**SOURCE DATA:**
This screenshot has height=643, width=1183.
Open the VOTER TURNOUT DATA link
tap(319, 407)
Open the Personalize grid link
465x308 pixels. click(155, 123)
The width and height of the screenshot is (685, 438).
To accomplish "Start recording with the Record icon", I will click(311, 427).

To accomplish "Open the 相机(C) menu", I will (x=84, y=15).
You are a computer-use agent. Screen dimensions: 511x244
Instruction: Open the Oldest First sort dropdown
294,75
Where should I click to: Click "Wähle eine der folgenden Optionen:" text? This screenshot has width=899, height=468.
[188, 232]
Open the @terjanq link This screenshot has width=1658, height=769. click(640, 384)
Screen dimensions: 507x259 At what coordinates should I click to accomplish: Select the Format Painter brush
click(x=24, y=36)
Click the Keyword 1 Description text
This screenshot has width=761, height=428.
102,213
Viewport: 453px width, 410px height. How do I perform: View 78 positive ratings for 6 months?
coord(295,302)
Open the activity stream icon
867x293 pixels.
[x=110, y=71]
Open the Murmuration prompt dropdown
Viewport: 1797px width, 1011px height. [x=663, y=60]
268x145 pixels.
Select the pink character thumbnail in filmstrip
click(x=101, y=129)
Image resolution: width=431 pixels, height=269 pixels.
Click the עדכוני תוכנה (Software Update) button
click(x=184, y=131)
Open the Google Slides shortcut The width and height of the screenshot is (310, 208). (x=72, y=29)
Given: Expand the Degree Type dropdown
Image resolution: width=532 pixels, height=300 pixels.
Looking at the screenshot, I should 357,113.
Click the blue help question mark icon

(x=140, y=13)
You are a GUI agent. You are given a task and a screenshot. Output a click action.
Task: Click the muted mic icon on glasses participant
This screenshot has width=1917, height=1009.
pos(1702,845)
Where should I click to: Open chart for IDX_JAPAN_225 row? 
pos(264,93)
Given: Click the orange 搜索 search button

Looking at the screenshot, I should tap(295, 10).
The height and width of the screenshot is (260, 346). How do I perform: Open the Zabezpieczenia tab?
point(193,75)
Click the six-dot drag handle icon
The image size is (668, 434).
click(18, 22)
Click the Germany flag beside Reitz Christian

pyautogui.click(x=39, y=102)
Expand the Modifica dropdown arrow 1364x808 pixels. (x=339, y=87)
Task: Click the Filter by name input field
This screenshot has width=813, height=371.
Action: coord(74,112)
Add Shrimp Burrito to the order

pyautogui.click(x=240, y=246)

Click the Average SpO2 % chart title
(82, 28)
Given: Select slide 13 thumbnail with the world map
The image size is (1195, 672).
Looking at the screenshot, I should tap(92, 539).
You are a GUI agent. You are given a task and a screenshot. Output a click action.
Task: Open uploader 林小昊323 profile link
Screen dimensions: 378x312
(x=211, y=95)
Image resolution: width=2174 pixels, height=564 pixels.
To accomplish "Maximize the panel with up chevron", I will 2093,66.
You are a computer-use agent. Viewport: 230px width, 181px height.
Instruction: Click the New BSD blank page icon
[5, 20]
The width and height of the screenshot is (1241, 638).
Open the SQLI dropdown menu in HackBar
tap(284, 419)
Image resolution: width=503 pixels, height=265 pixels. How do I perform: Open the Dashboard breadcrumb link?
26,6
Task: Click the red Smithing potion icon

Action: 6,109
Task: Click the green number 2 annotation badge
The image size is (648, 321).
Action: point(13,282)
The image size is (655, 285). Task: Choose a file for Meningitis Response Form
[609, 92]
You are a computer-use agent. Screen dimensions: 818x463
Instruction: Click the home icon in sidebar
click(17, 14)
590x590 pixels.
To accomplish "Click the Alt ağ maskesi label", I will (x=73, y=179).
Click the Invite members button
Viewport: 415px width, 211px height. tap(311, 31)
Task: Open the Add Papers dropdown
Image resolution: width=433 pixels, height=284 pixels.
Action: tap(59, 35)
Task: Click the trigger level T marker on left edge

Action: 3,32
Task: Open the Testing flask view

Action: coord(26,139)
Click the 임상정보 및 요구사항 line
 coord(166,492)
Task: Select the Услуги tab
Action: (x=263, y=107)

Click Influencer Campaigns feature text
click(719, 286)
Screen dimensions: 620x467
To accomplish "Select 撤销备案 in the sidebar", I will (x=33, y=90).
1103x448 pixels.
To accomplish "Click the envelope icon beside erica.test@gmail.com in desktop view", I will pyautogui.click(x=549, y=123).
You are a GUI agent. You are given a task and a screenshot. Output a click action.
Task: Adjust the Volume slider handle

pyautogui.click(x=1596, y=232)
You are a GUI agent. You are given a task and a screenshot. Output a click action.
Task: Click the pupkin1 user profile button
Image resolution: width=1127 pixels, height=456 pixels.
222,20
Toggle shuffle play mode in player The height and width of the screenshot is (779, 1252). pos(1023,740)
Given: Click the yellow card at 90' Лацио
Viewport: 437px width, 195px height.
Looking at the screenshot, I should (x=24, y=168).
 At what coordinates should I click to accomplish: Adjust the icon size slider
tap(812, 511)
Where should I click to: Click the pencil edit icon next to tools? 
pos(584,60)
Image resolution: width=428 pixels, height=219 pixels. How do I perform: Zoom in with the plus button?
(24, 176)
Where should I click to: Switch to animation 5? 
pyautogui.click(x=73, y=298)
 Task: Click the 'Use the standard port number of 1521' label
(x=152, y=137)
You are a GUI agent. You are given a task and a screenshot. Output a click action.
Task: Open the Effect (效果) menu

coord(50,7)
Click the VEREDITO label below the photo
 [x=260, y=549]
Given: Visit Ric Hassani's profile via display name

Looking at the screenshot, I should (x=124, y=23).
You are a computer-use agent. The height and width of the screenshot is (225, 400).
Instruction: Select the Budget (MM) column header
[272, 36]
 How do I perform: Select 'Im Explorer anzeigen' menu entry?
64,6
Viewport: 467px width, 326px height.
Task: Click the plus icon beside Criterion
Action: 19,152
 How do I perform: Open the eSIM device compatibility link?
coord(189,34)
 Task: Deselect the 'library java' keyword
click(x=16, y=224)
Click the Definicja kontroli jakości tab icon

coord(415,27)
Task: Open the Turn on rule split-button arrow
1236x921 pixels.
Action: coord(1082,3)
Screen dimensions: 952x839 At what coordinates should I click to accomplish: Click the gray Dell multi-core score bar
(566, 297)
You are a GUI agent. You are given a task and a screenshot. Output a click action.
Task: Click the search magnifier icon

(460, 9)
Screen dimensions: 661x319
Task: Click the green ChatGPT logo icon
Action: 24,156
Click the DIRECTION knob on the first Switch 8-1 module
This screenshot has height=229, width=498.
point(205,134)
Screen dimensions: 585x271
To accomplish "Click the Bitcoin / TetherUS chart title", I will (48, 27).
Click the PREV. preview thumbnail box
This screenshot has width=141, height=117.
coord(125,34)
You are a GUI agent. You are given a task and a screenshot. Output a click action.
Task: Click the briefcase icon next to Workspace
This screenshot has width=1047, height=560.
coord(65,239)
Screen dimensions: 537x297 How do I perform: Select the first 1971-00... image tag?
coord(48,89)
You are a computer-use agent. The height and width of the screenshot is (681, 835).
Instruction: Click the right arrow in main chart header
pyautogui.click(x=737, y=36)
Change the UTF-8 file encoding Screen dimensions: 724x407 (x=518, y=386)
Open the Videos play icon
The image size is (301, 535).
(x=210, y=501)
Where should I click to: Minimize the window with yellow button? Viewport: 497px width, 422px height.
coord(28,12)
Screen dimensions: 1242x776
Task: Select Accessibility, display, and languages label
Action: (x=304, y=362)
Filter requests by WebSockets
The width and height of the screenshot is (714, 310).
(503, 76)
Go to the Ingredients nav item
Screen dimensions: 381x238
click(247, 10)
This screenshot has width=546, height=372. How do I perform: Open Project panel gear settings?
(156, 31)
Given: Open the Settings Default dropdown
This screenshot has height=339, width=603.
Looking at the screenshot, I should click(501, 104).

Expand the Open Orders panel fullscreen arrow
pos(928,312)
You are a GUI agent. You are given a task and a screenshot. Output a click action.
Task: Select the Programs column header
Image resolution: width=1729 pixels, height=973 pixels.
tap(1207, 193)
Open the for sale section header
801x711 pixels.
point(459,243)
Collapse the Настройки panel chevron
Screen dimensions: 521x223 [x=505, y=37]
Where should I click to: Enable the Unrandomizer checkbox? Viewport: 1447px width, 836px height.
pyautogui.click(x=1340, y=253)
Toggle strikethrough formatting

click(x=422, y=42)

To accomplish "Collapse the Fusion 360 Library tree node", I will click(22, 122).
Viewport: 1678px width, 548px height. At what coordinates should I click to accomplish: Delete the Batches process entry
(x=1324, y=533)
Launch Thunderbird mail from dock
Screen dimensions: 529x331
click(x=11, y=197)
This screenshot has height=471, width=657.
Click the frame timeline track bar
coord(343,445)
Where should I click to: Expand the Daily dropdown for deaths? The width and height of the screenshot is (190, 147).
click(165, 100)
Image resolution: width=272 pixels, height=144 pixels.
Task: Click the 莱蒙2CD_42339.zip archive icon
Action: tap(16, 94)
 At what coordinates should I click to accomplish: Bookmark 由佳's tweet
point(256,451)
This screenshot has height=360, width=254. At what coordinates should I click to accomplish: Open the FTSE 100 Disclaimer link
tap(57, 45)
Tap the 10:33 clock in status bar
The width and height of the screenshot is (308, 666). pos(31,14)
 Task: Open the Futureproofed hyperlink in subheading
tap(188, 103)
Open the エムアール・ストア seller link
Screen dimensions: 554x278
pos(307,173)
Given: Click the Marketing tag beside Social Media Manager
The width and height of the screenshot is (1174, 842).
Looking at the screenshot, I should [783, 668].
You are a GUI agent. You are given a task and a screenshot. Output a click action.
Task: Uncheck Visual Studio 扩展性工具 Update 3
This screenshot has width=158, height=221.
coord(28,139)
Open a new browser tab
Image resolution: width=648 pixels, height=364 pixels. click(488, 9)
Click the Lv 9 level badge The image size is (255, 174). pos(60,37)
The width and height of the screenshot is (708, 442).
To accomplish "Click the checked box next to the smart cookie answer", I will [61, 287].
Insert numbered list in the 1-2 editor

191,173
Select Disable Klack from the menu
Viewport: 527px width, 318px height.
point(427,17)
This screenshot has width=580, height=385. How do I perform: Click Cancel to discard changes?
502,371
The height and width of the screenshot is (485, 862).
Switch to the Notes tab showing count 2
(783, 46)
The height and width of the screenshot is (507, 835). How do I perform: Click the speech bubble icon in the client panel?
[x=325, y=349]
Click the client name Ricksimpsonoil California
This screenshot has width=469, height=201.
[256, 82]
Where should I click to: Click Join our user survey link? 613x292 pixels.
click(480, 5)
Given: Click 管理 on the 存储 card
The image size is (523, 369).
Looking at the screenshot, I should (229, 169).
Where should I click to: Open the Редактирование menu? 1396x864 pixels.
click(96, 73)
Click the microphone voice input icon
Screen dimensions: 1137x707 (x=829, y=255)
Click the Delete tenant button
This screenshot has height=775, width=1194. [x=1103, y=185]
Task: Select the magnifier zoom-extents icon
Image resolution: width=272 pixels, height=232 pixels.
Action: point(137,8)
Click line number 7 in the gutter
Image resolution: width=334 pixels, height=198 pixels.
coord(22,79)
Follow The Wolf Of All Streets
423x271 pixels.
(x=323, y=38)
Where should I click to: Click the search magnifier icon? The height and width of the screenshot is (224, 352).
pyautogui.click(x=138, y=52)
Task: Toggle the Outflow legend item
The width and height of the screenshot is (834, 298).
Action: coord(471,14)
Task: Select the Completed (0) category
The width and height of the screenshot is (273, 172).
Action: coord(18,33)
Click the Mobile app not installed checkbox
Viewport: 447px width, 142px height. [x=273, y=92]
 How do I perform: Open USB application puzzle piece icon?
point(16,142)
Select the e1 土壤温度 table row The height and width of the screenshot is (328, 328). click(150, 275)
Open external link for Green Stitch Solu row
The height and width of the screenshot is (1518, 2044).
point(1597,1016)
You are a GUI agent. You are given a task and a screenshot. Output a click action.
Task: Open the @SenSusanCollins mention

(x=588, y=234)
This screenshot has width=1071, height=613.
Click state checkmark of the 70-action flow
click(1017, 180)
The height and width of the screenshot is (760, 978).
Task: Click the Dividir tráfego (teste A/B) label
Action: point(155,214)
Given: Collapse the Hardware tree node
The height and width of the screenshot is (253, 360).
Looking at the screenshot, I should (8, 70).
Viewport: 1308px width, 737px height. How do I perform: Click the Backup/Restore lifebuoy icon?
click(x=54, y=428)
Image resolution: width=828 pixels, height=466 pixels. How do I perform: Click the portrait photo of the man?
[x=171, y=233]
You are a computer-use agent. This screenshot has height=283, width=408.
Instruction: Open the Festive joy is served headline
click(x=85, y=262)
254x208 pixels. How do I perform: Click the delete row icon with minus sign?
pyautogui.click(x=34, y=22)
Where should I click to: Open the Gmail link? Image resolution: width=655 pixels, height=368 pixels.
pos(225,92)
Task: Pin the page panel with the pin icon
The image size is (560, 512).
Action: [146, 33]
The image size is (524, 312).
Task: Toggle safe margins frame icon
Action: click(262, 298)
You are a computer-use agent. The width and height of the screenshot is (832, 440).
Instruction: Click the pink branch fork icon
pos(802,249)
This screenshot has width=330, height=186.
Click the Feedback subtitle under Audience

**PROBLEM REQUIREMENTS:** Across the entries above, how many lines contain "Filter"? Provide only the count.

**ANSWER SECTION:** 2